Manny Pacquiao and Juan Manuel Marquez are different fighters with different means to the same end. Remove all doubt. That seems to be the catch phrase in Sin City this week.
Both hope to attain such removal, for different reasons, when they complete their trilogy Saturday at sold-out MGM Grand Garden Arena (HBO pay-per-view, 9p.m. ET).
The first fight ended in a draw. Pacquiao won the second by a one-point split decision.
Marquez firmly believes he won both fights. His Hall of Fame trainer, Nacho Beristain, says he'll go to his grave believing Marquez won the second.
Marquez just wants a fair decision. He knows his mission will be anything but easy.
"You have to use everything -- strength, intelligence, speed. This is a fight you almost have to be perfect," says the Mexican fighter, nicknamed "Dinamita."
Pacquiao, who knocked down Marquez three times in the first fight and once in the second, feels he won both, closely but convincingly.
In the 3 years since they last met, both fighters have changed in style and appearance.
In 2008 they fought at 130pounds. This time they will fight for Pacquiao's WBO welterweight title at a catchweight of 144 pounds.
They're older. Pacquiao (53-3-2, 38 KOs) is nearing 33, and Marquez (53-5-1, 39 KOs) is 38.
Pacquiao, says his longtime trainer, Freddie Roach, is far better than when they last met, both with his hands and feet.
"Manny used to be able to move in one direction, but now he moves laterally in both directions much better," Roach says. "And Manny's punching power has grown with the weight gain.

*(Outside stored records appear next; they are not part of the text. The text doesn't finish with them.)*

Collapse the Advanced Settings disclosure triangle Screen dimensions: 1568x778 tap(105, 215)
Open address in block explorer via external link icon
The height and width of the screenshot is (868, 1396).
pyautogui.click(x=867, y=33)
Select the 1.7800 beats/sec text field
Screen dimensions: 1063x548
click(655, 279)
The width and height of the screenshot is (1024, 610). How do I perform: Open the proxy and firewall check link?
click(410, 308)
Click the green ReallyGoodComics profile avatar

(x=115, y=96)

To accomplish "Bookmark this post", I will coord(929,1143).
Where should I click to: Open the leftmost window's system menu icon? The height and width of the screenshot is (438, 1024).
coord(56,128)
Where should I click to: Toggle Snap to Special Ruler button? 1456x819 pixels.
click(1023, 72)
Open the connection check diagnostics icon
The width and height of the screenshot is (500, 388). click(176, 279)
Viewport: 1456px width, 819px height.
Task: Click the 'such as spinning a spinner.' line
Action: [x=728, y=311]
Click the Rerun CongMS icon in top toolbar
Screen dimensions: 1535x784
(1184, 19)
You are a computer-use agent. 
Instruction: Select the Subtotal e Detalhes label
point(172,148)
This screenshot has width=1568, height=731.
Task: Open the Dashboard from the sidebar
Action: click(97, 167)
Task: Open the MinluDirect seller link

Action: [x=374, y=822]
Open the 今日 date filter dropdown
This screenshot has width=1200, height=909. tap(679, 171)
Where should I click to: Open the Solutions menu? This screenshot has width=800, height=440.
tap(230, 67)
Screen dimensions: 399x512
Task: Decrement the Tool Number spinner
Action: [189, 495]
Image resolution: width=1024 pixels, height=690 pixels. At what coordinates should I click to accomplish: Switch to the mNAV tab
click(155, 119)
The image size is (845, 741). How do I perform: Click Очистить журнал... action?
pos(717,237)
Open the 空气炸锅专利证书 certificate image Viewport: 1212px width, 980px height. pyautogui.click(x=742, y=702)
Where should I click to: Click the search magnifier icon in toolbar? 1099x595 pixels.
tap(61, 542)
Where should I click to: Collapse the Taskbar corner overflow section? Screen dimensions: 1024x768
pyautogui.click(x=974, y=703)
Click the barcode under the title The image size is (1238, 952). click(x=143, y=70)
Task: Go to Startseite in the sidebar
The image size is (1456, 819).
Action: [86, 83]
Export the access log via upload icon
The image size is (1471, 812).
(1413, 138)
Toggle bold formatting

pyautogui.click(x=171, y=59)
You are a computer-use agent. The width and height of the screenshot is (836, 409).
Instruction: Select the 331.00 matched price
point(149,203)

I think if Manny puts him down this time, he won't get up.
"I told everyone I'm not going to be satisfied until his right hand is as good as his left, and it is at this point. He can knock him out with both hands. In the first two fights, Manny only had the left hand."
The key to the fight, Roach says, is Pacquiao's footwork.
"Manny has the type of movement where you think he's coming, but he's not. He feints his way in, and he draws the lead out and he's very efficient at that. So that's the key."
Roach wants Pacquiao to go for the knockout but knows it's not easy getting his fighter to think along those same lines.
"I believe all fights should end in knockouts," Roach says matter-of-factly. "But Manny is a compassionate man, and I believe he let his last two opponents (Antonio Margarito and Shane Mosley) off the hook. But I can tell by his work ethic and the way he's been training that there's a little fire under him."
Marquez has gained weight and muscle mass.
"(Marquez) is not strictly a counterpuncher anymore. They both changed styles," Roach says. "Manny became a better boxer. Marquez became a more aggressive, exciting puncher, to be more TV friendly. That aggressiveness will pay for Manny, though, because Manny likes when people come to him.
"I give (Marquez) credit. He's got a plan, and he's going to go with it," Roach says. "He's had Manny hurt a couple times in the last two fights, so it's not the worst idea. I would've went back to my counterpunching style. Would that give Manny trouble? I think yes, but I'm not Nacho Beristain."
Both trainers agree on what makes this fight worth watching.
"I believe that because Manny Pacquiao is such a spectacular fighter, he's always willing to exchange and always willing to fight, and he found a guy that's willing to fight with him," Beristain says.
"You can lose a lot of sleep thinking about how you're going to beat Pacquiao."
Says Roach: "They both get in shape, both come to fight and both have a lot of heart. They're both very determined people.
"That's why we're having a trilogy here."